竜王戦、順位戦

竜王戦第3局は、渡辺竜王の勝ち。
1番返して、番勝負としては面白くなった感じでしょうか。

本局は振り飛車ペースの時間が長かったように僕には見えていたのですが、実際のところはどうだったのか。
この戦型(ゴキゲン中飛車vs一直線穴熊)は他の相穴熊ともすこし違った、独特の大局観が必要とされる印象があります。

中飛車という人気の戦型でしたし、1日目からのっぴきならない戦いだったので、観ているファンの方には特に面白い将棋だったのではと思いました。
シリーズ後半戦もそういう戦いを楽しみにしたいと思います。

 

連休中にようやく先週の順位戦に目を通したので、盤面の話題について少々。
棋譜は名人戦棋譜速報でご覧ください。

C1は全勝の千田六段の、棒銀をあっさりさばかせる指し回しが目を引きました。
攻めの銀と守りの銀の交換は、攻めているほうが得。という染みついた固定観念を打ち破る一局、なのかどうか。
角換わりの将棋は近年、すっかり市民権を得た「4八金・2九飛型」のほかにも、たくさんの常識が覆されている気がします。
自分の隣で指されていた富岡ー佐々木戦も、後手番からの突然の仕掛けと、その後一転して落ち着いた指し回しというコラボが10年前には考えられなかったであろう感覚で、印象に残りました。

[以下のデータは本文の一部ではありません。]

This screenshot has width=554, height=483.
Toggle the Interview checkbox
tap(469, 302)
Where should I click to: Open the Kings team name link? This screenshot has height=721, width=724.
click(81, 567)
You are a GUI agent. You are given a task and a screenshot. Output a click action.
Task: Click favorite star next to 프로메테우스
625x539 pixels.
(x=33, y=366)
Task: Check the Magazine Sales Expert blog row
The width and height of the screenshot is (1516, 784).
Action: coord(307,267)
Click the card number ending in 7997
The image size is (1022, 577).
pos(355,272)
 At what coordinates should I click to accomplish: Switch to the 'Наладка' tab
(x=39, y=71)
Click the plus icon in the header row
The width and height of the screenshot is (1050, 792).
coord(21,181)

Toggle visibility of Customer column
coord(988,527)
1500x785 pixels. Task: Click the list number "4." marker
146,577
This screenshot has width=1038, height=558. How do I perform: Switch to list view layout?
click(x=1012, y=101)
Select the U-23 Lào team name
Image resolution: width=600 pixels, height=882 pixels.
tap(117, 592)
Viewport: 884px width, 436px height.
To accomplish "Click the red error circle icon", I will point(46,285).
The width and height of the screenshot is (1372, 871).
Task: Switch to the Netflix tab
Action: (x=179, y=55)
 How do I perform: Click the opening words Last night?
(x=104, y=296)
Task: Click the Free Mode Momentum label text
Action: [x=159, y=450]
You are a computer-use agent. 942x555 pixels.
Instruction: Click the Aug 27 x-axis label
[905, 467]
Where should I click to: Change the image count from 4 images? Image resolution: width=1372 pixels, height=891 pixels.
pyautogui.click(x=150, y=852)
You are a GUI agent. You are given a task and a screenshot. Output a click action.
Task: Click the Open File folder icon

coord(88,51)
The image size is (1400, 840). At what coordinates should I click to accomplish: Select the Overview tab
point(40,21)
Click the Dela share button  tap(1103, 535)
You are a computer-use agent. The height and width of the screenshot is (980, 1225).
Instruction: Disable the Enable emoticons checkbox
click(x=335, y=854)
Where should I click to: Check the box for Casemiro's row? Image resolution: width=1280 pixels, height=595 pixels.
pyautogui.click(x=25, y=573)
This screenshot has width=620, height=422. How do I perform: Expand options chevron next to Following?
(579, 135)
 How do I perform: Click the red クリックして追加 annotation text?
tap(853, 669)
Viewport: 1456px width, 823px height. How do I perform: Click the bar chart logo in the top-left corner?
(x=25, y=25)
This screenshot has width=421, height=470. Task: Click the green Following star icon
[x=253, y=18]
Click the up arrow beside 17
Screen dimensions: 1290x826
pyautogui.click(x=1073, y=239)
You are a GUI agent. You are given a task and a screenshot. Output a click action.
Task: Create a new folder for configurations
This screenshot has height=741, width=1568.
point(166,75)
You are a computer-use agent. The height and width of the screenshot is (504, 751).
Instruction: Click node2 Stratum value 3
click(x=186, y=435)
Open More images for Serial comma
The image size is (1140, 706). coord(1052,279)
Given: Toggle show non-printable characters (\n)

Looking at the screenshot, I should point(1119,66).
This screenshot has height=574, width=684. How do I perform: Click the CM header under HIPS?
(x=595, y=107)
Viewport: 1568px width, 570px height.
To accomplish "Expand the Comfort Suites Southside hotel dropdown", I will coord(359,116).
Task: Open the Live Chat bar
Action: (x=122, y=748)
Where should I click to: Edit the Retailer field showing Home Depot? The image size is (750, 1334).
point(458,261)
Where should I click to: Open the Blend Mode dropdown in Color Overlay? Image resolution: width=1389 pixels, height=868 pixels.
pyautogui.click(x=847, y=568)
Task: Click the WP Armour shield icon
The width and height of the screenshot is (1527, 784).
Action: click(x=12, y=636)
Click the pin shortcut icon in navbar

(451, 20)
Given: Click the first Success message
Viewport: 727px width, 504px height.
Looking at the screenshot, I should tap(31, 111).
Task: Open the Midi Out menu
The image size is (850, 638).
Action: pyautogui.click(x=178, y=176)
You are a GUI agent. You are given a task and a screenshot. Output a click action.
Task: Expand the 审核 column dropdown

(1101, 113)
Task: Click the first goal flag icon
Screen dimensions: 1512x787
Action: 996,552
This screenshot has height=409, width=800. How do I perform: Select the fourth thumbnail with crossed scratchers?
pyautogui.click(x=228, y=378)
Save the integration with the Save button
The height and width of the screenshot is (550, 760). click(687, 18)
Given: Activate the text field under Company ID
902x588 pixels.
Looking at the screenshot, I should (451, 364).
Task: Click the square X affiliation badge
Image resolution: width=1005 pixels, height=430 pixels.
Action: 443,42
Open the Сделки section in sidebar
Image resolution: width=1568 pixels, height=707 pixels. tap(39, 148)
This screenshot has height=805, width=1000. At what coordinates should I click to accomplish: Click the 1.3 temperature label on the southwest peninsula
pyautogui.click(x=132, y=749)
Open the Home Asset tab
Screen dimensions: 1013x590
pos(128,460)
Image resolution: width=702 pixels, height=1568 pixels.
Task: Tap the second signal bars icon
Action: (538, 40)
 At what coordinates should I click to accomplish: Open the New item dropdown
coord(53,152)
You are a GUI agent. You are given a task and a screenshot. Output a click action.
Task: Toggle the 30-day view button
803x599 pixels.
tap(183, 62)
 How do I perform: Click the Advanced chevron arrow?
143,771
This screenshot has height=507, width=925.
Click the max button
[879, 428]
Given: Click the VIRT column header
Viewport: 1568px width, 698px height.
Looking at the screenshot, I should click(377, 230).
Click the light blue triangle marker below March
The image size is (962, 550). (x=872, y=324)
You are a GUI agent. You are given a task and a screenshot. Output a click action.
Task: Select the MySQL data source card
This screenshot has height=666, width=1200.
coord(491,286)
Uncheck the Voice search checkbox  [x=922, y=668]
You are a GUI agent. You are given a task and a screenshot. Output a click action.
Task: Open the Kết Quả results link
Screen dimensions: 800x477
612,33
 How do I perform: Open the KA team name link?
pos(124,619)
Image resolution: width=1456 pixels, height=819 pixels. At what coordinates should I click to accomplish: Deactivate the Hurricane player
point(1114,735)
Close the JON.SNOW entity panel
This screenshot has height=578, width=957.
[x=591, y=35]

C2は中座ー八代戦と阿部ー遠山戦の終盤が面白かったです。
前者は横歩取り(正確には取ってない)模様の超急戦。
後者は相雁木で、比較的穏やかな駒組みの相居飛車。
そのどちらもが最新形なのが、現代将棋を観戦していて難しいところです。
それでいて研究では決着がつかず、終盤の競り合いで勝負がつくのがプロの将棋ですね。

全勝の今泉四段・増田四段・藤井四段は、いずれも苦戦の場面があったように見えました。
ただ3人とも良くなってからは手堅い勝ち方で、同じプロとしてはこういうところを参考にしたいものです。
今週は順位戦ではC2の残り半分と、A級が2局、B2の延期分1局もあります。

 

ちなみにC1は今月は対局がありません。
これはちょっと珍しいことで、本来11月の分が10/31に組まれたことによるものです。
なぜこういう日程になったのかは分かりませんが、たぶん他のクラスや棋戦との兼ね合いがあったのでしょう。

次節は12月の第1週で、そこからは通例通り毎月1局のペースで、年度末に向かって行きます。
良い年越しになるよう頑張りたいと思います。